Избранное (Минач) - страница 101

За цыганским поселком виднелись еще три барака, обнесенные колючей проволокой. Товарищ В. вопросительно взглянул на меня: не хочу ли я пойти туда? Я вдоволь на нее насмотрелся. И кроме того, я очень устал. Но что-то будто тянуло меня пойти — или это я теперь выдумал? В конце концов пошли мы и в трудовой лагерь. Он был пуст, в бараках остались лишь дежурные. Перед бараком — ни пылинки. Нары, заправленные по-солдатски. Вообще лагерь скорее напоминал казарму. Я заметил, что товарищ В. горд царящей здесь чистотой и порядком, что и лагерь он считает частью своего хозяйства. Только мы собрались уйти, как после смены в барак вернулась партия заключенных. Часовой у входа обыскивал их.

— Привет, контра! — крикнул товарищ В.

Но никто не откликнулся, только один поднял голову и усмехнулся. Я пытался смотреть мимо них. Я понимаю, что это враги, по крайней мере, в своем большинство, но я сам был в заключении и знаю, как пахнет неволя. И стоит мне увидеть запавшие глаза, опущенные плечи, согбенную спину — и все это не в отдельности, а в целом, в общем, вместе, — концентрированное выражение отчаяния, злобы и безнадежности, стоит мне услышать, как конвоир выкрикивает имена заключенных, услышать ритм шагов, какой выбивают только заключенные, — мне становится не по себе.

Так вот, я закурил, стараясь не глядеть в сторону заключенных, входивших в ворота лагеря. А потом машинально бросил окурок на землю и вдруг увидел, как за ним потянулась чья-то рука, исхудалая, жилистая, с наколотым на запястье номером, рука, бесконечно знакомая. Окурок незаметно, одним арестантам известным способом, исчез в ладони. Впечатление было такое, будто мне приснился дурной сон. Я испуганно поднял глаза и увидел большую голову, с трудом удерживаемую на плечах, прядь совершенно седых волос. Но поразила меня рука — в особенности рука, почему-то страшно знакомая. Она спрятала окурок движением, которое сразу заставило меня вспомнить все… Один из последних дней в концлагере; беззубая улыбка апрельского солнца, студеное дыхание враждебных Альп; мимо нас тащатся французские военнопленные, и вдруг оттуда летит окурок, и за окурком тянется та же рука, рука Эдо, в этом не может быть никакого сомнения. Большая жилистая рука с вытатуированным номером.
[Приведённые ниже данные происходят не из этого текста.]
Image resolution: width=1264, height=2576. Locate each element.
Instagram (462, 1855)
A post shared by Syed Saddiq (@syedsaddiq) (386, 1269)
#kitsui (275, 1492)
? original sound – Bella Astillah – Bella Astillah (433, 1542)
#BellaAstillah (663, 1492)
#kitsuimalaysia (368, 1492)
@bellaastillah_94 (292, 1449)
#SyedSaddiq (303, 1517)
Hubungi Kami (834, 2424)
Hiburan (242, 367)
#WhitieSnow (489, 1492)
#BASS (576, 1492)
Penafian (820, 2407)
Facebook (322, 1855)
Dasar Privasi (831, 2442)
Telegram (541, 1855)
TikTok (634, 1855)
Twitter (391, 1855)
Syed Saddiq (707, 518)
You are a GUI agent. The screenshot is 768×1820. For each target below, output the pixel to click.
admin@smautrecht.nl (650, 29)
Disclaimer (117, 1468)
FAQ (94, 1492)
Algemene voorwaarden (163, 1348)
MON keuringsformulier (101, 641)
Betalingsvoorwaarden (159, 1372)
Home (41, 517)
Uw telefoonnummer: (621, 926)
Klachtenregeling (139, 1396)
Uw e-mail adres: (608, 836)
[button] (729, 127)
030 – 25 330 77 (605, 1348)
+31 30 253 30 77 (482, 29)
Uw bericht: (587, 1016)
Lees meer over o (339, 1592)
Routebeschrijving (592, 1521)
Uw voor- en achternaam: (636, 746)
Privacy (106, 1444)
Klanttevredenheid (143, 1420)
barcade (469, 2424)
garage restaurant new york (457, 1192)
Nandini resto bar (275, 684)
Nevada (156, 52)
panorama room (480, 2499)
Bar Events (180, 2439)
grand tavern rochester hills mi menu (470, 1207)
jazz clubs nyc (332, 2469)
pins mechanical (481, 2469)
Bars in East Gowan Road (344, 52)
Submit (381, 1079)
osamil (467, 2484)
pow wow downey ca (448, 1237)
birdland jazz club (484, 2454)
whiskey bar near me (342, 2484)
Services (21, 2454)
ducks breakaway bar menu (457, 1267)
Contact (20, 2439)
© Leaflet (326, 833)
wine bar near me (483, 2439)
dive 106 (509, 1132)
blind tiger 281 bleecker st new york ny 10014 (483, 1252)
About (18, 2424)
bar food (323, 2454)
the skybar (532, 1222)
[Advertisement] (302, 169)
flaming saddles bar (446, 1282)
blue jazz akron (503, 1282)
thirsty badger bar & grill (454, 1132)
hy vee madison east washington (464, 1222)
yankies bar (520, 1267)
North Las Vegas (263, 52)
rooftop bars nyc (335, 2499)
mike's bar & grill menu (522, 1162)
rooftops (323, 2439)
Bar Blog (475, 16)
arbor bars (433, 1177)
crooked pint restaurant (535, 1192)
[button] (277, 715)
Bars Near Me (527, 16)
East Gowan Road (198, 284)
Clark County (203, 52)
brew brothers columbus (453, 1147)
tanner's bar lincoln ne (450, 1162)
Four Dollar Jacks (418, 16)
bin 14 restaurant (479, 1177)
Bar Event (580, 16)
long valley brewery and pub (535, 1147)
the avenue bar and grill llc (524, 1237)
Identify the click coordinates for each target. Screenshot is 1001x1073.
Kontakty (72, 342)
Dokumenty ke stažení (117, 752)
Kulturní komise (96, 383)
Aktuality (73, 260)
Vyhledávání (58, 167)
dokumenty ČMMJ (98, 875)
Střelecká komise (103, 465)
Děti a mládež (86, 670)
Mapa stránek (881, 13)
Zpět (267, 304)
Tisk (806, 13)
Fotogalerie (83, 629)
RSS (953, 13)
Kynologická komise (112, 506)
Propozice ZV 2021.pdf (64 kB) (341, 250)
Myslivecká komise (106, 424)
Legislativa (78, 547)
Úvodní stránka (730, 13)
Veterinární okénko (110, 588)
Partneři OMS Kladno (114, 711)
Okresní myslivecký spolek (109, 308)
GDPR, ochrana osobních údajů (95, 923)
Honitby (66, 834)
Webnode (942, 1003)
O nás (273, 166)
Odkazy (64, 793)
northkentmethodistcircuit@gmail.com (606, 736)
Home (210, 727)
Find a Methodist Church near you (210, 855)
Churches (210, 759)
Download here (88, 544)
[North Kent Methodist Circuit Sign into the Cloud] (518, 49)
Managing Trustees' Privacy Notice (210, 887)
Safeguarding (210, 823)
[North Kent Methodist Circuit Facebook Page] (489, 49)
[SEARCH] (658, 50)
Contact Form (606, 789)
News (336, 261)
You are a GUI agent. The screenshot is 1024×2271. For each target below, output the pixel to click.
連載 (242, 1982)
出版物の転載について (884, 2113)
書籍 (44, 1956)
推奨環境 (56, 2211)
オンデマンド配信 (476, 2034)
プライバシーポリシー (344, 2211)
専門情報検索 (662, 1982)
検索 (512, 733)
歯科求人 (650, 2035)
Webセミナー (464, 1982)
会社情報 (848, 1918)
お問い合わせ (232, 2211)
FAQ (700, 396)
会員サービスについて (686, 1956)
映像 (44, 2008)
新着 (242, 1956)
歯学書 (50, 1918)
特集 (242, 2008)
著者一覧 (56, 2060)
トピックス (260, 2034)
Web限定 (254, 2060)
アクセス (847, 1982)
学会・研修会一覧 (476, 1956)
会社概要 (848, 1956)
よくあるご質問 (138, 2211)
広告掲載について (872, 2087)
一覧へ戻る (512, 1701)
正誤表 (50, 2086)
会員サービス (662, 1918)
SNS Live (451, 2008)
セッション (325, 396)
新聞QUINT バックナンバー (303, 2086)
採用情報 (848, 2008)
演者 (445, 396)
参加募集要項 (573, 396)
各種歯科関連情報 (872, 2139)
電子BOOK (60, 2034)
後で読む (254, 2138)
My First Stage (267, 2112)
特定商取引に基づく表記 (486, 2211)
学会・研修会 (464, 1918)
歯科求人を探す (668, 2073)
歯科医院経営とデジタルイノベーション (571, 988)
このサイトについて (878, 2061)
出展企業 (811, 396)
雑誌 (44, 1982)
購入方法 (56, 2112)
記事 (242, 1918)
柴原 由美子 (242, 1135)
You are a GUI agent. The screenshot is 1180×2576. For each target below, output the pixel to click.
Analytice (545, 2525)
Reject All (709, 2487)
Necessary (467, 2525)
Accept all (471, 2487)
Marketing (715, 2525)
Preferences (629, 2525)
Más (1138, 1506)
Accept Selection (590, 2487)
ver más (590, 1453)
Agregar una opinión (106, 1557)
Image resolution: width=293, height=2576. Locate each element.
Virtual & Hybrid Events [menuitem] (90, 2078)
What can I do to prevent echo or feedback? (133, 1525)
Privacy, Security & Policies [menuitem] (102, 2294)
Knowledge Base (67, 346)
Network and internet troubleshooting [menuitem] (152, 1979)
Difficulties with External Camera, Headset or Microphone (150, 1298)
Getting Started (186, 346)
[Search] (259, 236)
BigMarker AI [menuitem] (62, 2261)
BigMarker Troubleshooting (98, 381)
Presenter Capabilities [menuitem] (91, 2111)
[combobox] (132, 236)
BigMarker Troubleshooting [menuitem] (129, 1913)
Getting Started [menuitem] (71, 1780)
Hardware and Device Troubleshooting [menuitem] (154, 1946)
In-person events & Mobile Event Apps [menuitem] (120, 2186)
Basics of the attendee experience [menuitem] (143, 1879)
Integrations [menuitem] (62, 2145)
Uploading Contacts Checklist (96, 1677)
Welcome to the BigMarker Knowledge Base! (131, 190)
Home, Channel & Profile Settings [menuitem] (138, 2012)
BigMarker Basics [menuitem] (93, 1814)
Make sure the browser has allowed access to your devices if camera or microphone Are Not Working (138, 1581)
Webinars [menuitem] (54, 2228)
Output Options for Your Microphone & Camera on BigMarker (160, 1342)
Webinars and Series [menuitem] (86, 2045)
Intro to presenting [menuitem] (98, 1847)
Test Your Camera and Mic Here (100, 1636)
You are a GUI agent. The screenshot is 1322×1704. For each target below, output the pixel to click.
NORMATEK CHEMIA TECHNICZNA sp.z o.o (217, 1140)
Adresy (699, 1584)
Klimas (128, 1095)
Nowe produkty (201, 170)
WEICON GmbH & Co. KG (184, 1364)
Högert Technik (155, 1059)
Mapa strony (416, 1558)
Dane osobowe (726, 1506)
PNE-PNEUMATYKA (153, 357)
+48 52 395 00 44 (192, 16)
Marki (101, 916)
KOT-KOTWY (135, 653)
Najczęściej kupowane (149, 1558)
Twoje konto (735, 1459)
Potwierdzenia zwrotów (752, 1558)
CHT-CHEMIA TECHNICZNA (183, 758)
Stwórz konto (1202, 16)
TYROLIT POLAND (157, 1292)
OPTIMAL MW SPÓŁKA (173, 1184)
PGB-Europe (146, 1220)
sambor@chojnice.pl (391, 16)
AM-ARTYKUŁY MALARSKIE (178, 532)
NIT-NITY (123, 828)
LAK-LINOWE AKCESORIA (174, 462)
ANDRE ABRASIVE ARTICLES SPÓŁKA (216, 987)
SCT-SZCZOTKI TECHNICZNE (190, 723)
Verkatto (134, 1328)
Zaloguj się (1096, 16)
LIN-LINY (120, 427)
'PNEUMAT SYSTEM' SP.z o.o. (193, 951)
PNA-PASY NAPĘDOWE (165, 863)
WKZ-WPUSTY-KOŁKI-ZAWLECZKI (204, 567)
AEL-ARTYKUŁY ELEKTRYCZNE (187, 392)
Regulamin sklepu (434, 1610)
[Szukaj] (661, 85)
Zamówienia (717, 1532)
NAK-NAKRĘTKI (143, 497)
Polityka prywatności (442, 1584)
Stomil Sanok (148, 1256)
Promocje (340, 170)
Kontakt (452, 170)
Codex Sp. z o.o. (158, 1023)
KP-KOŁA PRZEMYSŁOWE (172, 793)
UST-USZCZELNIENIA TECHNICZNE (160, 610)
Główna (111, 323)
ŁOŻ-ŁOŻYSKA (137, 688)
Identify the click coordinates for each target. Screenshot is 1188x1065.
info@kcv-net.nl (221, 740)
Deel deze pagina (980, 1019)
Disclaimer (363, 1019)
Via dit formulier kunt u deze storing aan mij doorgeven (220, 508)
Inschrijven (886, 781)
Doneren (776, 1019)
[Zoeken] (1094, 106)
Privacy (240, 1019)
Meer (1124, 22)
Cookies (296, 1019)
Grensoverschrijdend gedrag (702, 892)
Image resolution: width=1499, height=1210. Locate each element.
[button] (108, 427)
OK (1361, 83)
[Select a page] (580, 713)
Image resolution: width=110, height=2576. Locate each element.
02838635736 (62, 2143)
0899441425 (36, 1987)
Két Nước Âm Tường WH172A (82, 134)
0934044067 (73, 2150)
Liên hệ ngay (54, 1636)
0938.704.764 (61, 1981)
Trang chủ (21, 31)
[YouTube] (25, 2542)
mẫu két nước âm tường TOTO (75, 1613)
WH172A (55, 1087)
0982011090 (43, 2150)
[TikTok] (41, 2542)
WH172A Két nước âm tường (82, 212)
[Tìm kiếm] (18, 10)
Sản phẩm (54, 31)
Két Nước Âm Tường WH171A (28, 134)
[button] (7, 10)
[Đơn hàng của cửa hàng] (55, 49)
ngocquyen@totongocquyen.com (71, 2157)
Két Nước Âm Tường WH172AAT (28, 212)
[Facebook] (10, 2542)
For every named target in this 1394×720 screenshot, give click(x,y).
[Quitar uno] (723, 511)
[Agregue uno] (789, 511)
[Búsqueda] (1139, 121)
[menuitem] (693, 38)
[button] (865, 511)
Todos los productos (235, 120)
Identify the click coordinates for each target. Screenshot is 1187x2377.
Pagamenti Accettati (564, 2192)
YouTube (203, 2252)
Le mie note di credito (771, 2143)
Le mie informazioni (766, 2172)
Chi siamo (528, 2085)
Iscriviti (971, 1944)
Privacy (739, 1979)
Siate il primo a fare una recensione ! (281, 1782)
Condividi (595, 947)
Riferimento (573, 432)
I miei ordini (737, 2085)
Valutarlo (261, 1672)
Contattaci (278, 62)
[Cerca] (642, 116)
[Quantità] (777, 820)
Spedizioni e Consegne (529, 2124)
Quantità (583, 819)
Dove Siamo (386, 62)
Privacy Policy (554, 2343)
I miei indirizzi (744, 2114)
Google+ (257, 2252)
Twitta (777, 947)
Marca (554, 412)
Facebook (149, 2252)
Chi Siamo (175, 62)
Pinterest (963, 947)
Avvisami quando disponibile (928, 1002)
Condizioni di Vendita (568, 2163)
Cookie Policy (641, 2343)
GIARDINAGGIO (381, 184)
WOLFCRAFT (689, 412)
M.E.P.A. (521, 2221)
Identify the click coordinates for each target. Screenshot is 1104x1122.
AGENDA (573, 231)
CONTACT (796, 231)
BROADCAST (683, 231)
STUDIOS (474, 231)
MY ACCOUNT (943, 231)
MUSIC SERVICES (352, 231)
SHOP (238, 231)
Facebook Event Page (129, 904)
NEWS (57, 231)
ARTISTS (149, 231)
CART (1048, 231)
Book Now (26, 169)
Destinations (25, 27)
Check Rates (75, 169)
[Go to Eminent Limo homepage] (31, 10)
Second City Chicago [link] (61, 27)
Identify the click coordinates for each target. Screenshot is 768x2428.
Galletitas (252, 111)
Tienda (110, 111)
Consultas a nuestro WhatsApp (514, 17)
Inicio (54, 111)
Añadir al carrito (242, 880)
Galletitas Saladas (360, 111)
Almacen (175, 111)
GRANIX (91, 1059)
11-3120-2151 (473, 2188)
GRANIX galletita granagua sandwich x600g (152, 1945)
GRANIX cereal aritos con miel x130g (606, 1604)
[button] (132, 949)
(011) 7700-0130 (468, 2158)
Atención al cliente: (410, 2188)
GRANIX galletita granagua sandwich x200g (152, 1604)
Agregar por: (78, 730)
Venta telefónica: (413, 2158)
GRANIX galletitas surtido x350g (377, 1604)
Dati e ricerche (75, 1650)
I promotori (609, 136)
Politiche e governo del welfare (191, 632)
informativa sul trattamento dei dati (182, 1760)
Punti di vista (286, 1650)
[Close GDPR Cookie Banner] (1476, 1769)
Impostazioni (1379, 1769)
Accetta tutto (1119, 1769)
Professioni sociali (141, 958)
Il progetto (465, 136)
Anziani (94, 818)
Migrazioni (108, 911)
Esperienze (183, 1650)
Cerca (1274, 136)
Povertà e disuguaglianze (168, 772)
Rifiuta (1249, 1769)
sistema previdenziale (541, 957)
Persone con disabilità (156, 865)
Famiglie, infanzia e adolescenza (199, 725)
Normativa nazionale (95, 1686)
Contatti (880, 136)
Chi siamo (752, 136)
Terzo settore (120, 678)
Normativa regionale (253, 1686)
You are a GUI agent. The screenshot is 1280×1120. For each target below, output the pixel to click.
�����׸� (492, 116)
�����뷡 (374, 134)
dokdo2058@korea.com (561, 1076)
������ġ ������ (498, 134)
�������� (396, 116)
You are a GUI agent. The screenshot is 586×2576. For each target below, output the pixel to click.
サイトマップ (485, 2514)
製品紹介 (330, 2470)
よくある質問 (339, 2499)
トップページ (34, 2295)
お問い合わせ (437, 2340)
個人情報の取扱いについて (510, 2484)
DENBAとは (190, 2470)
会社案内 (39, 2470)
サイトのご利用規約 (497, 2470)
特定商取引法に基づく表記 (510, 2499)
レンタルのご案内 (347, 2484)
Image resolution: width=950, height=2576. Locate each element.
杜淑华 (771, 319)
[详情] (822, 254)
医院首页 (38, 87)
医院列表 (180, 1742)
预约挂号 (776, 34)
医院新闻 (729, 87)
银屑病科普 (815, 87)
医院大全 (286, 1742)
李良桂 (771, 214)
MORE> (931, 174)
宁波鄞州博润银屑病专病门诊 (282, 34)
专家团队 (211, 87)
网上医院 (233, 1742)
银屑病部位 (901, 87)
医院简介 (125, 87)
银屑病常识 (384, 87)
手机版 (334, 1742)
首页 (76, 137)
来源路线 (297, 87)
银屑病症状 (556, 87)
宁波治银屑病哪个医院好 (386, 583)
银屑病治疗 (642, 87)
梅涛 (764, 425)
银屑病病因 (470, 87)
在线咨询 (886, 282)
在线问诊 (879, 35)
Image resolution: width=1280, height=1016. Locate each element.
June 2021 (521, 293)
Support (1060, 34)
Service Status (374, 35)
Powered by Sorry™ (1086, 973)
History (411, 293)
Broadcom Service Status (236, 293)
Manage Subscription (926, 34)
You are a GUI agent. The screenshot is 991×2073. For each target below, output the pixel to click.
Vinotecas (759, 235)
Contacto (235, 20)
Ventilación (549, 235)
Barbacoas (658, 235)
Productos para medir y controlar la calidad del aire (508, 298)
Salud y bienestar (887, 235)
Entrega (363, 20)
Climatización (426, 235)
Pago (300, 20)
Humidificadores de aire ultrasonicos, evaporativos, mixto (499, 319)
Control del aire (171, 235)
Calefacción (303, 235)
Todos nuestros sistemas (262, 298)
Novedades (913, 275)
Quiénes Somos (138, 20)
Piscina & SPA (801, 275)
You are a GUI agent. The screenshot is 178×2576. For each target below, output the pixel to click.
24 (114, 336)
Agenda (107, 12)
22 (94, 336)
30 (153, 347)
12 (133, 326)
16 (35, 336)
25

Тот окурок мы выкурили вместе — я и Эдо. Эдо был моим старшим братом, был для меня всем, чем может быть только старший брат. Все поплыло у меня перед глазами… Эдо сказал… Что сказал тогда Эдо?..

Он сказал, что этот окурок — символ жизни, это значит, что мы останемся в живых, это вестник жизни. Я уже не помню точно его слов, но сказал он нечто в этом роде. Эдо был просто начинен добрыми пророчествами; в карманах полосатых лагерных штанов, кроме веревки и всегда готовой к употреблению ложки, у него постоянно имелся неисчерпаемый запас добрых известий. Вот оно как! Нет, это, безусловно, одна и та же рука. Это рука Эдо; заключенный, прошедший мимо меня, это мой старший брат. Я не видел его лица — очевидно, он отвернулся. Может, узнал? Теперь мне даже кажется, что в первые мгновения я думал только об одном: узнал он меня или нет? Я думал об этом — в дневнике я могу в этом признаться, — думал со страхом, я испугался и стыдил себя за этот испуг, мне стыдно было, что наша встреча вызвала у меня лишь эту гнусную мысль. Вероятно, это все-таки правда, человек не столь благороден, как он хочет казаться другим людям и самому себе. Это доказывает и мой случай. Какова была моя первая реакция? Акт самосохранения. Только бы он меня не узнал! Только бы не скомпрометировал перед товарищем В.! Только бы не повредил моему положению, которое я с таким трудом завоевал! И что эта первая реакция была не случайной — это тоже очевидно, хотя бы потому, что даже теперь, когда я пишу об этом, ко мне нет-нет да явится сожаление: и зачем только я его встретил?! И к чему судьба послала мне это испытание?!